In less than three months, President Trump's nominee to the U.S. Supreme Court, Justice Neil Gorsuch, is already staking out ground on the court's right, adding his voice to the biggest controversies including Trump's travel ban targeted at six Muslim-majority countries, gun control, religious rights and gay rights.

 


Immigration

 

Late last night, a federal judge halted the deportation of all Iraqi nationals detained during immigration sweeps across the United States this month until at least July 10, expanding a stay he imposed last week. The stay had initially only protected 114 detainees from the Detroit area. U.S. District Judge Mark Goldsmith sided with lawyers from the American Civil Liberties Union who argued those being deported could face persecution, torture, or death because many were Chaldean Catholics, Sunni Muslims, or Iraqi Kurds and that the groups were recognized as targets of ill-treatment in Iraq.

 


Syria

 

The White House warned Syrian President Bashar al-Assad that he and his military would "pay a heavy price" if it conducted a chemical weapons attack and said the United States had reason to believe such preparations were underway.


Venezuela’s symphony of protests 

An opposition supporter plays the violin during clashes with riot police, during a rally against President Nicolas Maduro in Caracas, Venezuela, May 8, 2017. REUTERS/Carlos Garcia Rawlins

 


Business

 

EU antitrust regulators hit Alphabet’s Google with a record 2.42-billion-euro ($2.7 billion) fine for systematically favoring its own shopping service over others in search results. The European Commission said Google has 90 days to stop or face a further penalty of up to 5 percent of Alphabet's average daily global turnover.

 

Glyphosate, an herbicide and the active ingredient in Monsanto’ popular Roundup weed killer, will be added to California's list of chemicals known to cause cancer effective July 7, the state's Office of Environmental Health Hazard Assessment (OEHHA) said. Monsanto vowed to continue its legal fight against the designation and called the decision "unwarranted on the basis of science and the law."

U.S. wireless carrier Sprint is in talks with Charter Communications and Comcast about a partnership to boost the two U.S. cable companies' wireless offerings, according to sources familiar with the matter. A deal with Sprint would build on a partnership that Charter and Comcast announced last month. The two cable operators agreed that they would not do deals in the wireless space for a year without each other's consent.

*RECORDED INFORMATION*
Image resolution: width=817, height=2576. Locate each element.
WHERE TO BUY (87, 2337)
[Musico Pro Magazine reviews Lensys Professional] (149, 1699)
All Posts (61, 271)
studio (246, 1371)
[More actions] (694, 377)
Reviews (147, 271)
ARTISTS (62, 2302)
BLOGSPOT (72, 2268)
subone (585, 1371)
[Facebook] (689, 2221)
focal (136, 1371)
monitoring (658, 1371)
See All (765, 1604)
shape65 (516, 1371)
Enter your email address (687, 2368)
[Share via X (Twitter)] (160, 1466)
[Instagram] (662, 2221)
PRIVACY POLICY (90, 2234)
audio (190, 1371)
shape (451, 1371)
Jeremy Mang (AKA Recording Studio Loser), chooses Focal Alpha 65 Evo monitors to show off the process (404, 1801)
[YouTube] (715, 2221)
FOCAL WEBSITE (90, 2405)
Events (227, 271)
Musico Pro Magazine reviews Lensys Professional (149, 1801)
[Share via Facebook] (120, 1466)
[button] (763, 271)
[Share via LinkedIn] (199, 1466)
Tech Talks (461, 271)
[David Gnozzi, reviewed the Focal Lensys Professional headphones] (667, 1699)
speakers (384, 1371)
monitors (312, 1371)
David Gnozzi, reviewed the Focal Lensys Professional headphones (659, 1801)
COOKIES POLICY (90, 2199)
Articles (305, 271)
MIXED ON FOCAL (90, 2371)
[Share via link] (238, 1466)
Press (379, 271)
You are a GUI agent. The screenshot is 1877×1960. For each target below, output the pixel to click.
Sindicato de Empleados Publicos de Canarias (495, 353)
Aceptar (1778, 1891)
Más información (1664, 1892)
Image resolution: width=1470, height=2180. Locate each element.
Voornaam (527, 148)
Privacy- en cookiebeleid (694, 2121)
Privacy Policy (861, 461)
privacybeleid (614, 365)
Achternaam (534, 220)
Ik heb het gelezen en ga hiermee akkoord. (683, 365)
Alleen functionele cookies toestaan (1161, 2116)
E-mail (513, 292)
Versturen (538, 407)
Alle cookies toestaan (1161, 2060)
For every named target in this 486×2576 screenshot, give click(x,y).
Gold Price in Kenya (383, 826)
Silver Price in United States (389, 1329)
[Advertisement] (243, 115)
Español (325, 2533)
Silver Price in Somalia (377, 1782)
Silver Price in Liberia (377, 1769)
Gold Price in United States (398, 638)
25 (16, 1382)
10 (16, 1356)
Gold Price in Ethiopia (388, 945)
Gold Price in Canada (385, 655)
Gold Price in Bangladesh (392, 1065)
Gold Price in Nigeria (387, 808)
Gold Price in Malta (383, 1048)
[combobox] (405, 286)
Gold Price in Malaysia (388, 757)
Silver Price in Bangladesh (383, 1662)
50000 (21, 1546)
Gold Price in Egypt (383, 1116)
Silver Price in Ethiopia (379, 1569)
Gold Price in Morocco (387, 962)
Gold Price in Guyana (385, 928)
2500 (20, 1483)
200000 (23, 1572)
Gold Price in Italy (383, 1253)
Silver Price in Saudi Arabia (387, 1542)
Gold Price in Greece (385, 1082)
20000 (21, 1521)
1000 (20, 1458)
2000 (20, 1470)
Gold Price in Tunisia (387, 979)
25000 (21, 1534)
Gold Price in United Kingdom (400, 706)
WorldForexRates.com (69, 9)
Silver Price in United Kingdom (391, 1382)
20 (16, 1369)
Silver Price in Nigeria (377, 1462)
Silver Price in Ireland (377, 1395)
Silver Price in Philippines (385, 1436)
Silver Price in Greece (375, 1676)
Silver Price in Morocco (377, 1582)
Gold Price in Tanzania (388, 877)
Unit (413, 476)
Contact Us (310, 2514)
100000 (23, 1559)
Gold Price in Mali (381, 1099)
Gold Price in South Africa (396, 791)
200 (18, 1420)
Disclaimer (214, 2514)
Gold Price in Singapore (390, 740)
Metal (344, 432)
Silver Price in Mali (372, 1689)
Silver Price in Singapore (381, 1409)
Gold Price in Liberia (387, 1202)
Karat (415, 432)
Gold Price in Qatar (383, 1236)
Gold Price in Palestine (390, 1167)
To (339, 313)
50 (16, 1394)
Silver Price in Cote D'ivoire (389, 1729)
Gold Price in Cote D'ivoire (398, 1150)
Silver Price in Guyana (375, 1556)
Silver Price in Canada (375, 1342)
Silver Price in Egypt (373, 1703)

*EXERCISES TO COMPLETE*
**1.** Answer these questions using the news roundup above:
(a) Until what date did the federal judge halt the deportation of Iraqi nationals?
(b) How large was the fine EU antitrust regulators imposed on Google, in euros?
(c) On what date does glyphosate's addition to California's list of chemicals known to cause cancer take effect?
**2.** Go on with the news roundup, starting right after its final sentence about the Charter and Comcast agreement.

*RESULTS IN ORDER*
**1.**
(a) At least July 10.
(b) 2.42 billion euros.
(c) July 7.

**2.**
 

Volvo Cars and Swedish car safety supplier Autoliv have signed a deal with U.S. firm Nvidia Corp, best known for its graphics technology in computer games, to develop software systems for self-driving cars.

 

Seven years after its Deepwater Horizon explosion and oil spill, BP is betting tens of billions of dollars on the prospect that it can slash the costs of offshore drilling by half or more - just as shale oil producers have done onshore. The firm says it can do that while it continues to pay an estimated $61 billion in total costs and damages from the worst spill in history - and without compromising safety.

 


Philippines

 

Civilians held hostage by Islamist militants occupying a southern Philippine city have been forced by their captors to loot homes, take up arms against government troops and serve as sex slaves for rebel fighters, the army said. Citing accounts of seven residents of Marawi City who either escaped or were rescued, the military said some hostages were forced to convert to Islam, carry wounded fighters to mosques, and marry militants of the Maute group loyal to Islamic State.

 


Canada

 

British Columbia's New Democrats introduced a non-confidence motion in the Western Canadian province's government, setting the stage for the ruling Liberals to be toppled on Thursday after 16 years in power.

 

U.S. slaps dumping duties on Canadian wood, Ottawa vows to fight

 


Entertainment

 

Twenty years to the day after the first book in the Harry Potter series was published, fans gathered online and in the real world to express their enduring love for J.K. Rowling's magical creation.